Küresel İklim Değişikliğinin Türkiye İhracatına Etkileri[i]
İklim değişikliği, büyük ölçüde insan etkisiyle meydana gelen sera etkisinin oluşturduğu küresel ısınmanın bir sonucudur. Çevresel etkileri küresel olarak hissedilen iklim değişikliği olgusunun Türkiye ihracatındaki yansımaları da bazı sektörlerde olumlu, bazı sektörlerde olumsuz gerçekleşmektedir/ gerçekleşecektir.
İklim değişikliği, insanların her türlü faaliyeti üzerinde ciddi değişiklikler meydana getirme potansiyeline sahiptir. Dünyanın hemen her bölgesinde doğal kaynaklar ve geçim kaynakları üzerinde esaslı değişikleri meydana getirebilecek küresel ısınma birçok sosyoekonomik sorunu da beraberinde getirecektir.[1]

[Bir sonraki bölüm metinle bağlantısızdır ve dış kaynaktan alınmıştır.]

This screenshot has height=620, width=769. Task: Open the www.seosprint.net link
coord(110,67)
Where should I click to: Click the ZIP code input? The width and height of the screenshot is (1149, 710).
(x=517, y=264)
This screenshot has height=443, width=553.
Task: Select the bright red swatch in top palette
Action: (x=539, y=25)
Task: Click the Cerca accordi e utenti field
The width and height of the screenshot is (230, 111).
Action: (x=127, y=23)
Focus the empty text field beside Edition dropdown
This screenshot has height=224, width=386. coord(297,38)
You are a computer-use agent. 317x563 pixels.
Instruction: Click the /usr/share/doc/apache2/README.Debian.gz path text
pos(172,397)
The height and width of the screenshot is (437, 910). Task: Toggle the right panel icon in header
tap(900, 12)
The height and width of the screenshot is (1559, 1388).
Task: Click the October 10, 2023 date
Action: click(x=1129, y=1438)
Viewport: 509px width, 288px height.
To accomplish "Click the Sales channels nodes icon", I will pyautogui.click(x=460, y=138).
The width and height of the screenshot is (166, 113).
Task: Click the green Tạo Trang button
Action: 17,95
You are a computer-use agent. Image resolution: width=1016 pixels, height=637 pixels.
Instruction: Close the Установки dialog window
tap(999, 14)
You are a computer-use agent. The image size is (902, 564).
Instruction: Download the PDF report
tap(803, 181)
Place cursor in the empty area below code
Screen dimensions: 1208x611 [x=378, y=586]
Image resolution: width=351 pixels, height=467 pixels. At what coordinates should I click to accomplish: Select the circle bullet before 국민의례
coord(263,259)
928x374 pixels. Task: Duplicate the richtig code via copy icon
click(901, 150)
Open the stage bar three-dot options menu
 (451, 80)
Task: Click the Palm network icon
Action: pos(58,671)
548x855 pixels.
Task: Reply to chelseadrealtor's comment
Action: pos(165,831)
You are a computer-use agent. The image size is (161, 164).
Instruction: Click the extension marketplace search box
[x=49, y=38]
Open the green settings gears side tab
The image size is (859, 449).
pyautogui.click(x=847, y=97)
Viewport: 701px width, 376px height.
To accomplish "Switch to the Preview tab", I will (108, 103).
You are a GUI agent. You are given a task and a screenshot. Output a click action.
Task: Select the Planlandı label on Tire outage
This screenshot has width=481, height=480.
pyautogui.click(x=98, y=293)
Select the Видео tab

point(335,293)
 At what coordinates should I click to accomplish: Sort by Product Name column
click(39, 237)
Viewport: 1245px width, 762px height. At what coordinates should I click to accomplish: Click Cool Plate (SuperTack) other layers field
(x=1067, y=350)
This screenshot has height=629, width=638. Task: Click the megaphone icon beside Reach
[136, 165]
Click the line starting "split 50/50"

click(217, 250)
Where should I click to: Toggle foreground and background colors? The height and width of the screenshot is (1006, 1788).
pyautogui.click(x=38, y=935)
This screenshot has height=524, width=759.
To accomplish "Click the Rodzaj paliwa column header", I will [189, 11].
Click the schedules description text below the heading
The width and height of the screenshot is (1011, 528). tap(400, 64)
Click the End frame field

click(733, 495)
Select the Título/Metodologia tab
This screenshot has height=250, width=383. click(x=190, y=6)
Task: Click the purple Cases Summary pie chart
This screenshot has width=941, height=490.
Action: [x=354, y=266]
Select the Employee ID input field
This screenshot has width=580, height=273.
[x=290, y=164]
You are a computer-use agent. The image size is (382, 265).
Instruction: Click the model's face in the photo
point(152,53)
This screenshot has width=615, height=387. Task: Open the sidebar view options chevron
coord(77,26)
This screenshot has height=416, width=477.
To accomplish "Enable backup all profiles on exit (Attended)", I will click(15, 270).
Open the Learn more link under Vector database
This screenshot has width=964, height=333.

Küresel ısınma olgusu tüm dünyada olduğu gibi Türkiye’de de çevresel, sosyal ve ekonomik değişimlere neden olmaktadır. İhracat yapan birçok firma küresel ısınmanın sonuçlarından olumsuz etkilenirken, birçok firma da yeni koşullara uyum sağlamak için yatırımlar yaparak bu süreçten da az zararlı, hatta karlı çıkmayı hedeflemektedirler.
İkim Değişikliğinin Küresel Ekonomik-Ticari Etkileri
Kyoto Protokolü ile birlikte gelişmiş ülkeler sera gazı salınımlarını 2005-2012 yılları arasında 1990 yılına oranla %5 azaltmayı taahhüt etmişlerdir. Kyoto Protokolü’ne taraf olma kararını alan Türkiye de, böylece emisyon kontrolü sürecine dahil olmuştur. Emisyon kontrolü nedeniyle firmalar, enerjiden ve üretim süreçlerinden kaynaklanacak kısıtlarla karşı karşıya kalabileceklerdir.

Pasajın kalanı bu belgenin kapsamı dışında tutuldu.